**Written task a**
From the worked integration solution, extract the passage that begins with the words containing "Then, we integrate" and ends with "simplify the integral.", word for word.

**Provided passage**
────

Question

Finding a General Solution In Exercises $$43-52$$ , use integration to find a general solution of the differential equation.$$\frac{d y}{d x}=5(\sin x) e^{\cos x}$$

Answer

**step1 Understand the Goal and Set up Integration**

The problem asks us to find a general solution for the differential equation $$\frac{d y}{d x}=5(\sin x) e^{\cos x}$$. This means we are given the rate of change of a function $$y$$ with respect to $$x$$, and we need to find the original function $$y$$. The mathematical operation that "undoes" differentiation is called integration.

To find $$y$$, we need to integrate the expression on the right side with respect to $$x$$. We can rewrite the equation to prepare for integration:

$$dy = 5(\sin x) e^{\cos x} dx$$

Then, we integrate both sides:

$$y = \int 5(\sin x) e^{\cos x} dx$$

**step2 Apply Substitution Method**

The integral $$\int 5(\sin x) e^{\cos x} dx$$ contains a composite function ($$e^{\cos x}$$) and the derivative of its inner function ($$\sin x$$ is related to the derivative of $$\cos x$$). This is a strong indicator that we should use a technique called u-substitution to simplify the integral.

Let's choose a part of the expression to be $$u$$ that, when differentiated, simplifies the rest of the integral. A good choice is the exponent of $$e$$.

────

**Material for this exercise**
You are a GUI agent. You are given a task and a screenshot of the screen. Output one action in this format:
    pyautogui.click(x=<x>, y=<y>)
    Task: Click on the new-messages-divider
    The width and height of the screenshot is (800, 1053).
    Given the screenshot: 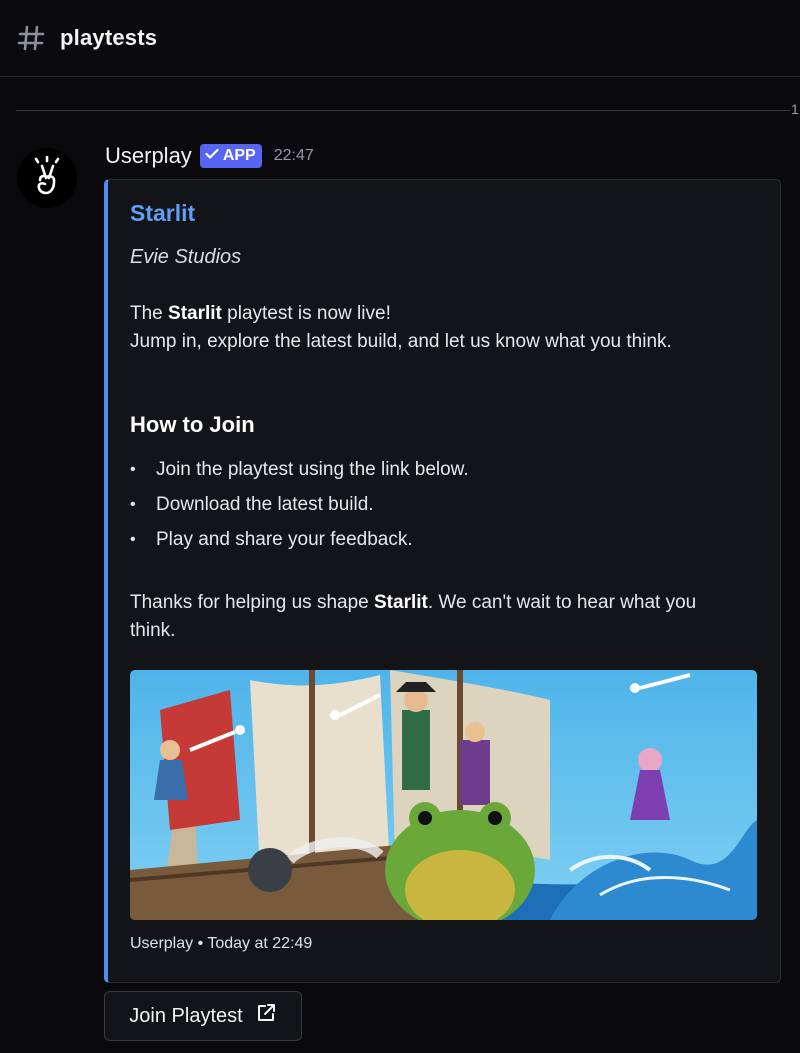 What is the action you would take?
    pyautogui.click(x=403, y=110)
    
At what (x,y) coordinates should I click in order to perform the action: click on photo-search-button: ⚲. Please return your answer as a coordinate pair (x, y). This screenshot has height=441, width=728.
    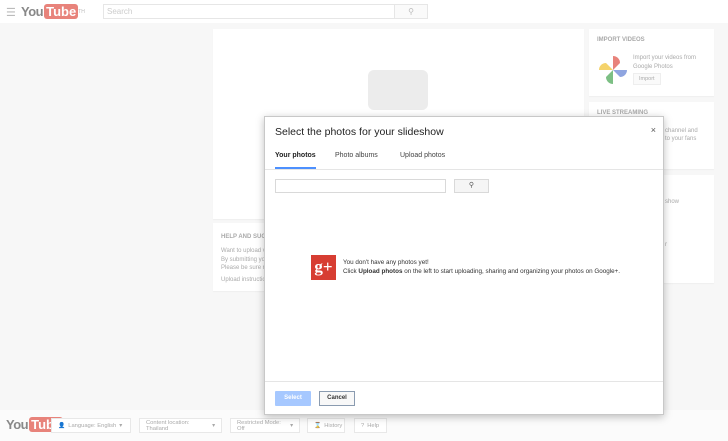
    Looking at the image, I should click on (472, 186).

────

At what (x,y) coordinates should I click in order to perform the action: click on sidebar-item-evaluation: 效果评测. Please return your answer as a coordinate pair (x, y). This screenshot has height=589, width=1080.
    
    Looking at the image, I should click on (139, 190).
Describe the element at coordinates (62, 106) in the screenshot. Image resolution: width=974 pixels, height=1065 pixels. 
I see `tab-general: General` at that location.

────

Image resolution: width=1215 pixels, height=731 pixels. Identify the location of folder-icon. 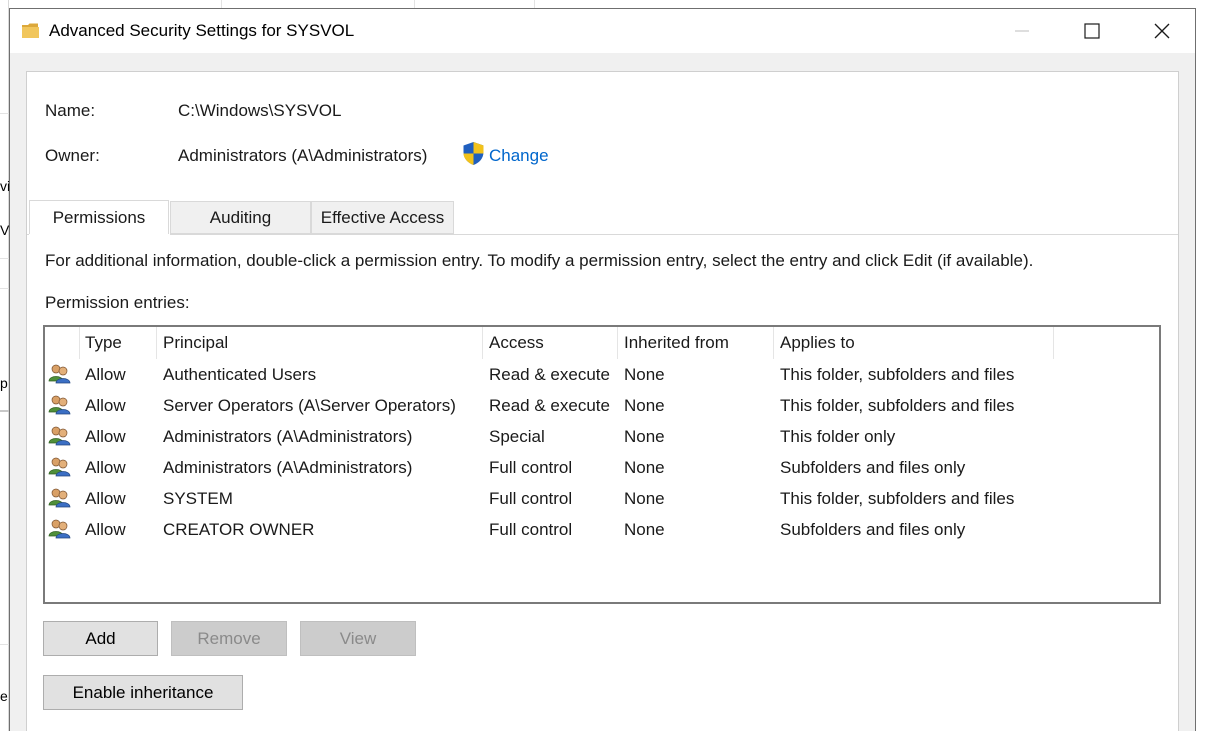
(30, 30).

────

**Written task b**
Copy the lines of the first block of entries, starting with the line that contains "You are a GUI" and ending with the line that contains "The width and", word for word.

**Written response a**
Then, we integrate both sides:

$$y = \int 5(\sin x) e^{\cos x} dx$$

**step2 Apply Substitution Method**

The integral $$\int 5(\sin x) e^{\cos x} dx$$ contains a composite function ($$e^{\cos x}$$) and the derivative of its inner function ($$\sin x$$ is related to the derivative of $$\cos x$$). This is a strong indicator that we should use a technique called u-substitution to simplify the integral.

**Written response b**
You are a GUI agent. You are given a task and a screenshot of the screen. Output one action in this format:
    pyautogui.click(x=<x>, y=<y>)
    Task: Click on the new-messages-divider
    The width and height of the screenshot is (800, 1053).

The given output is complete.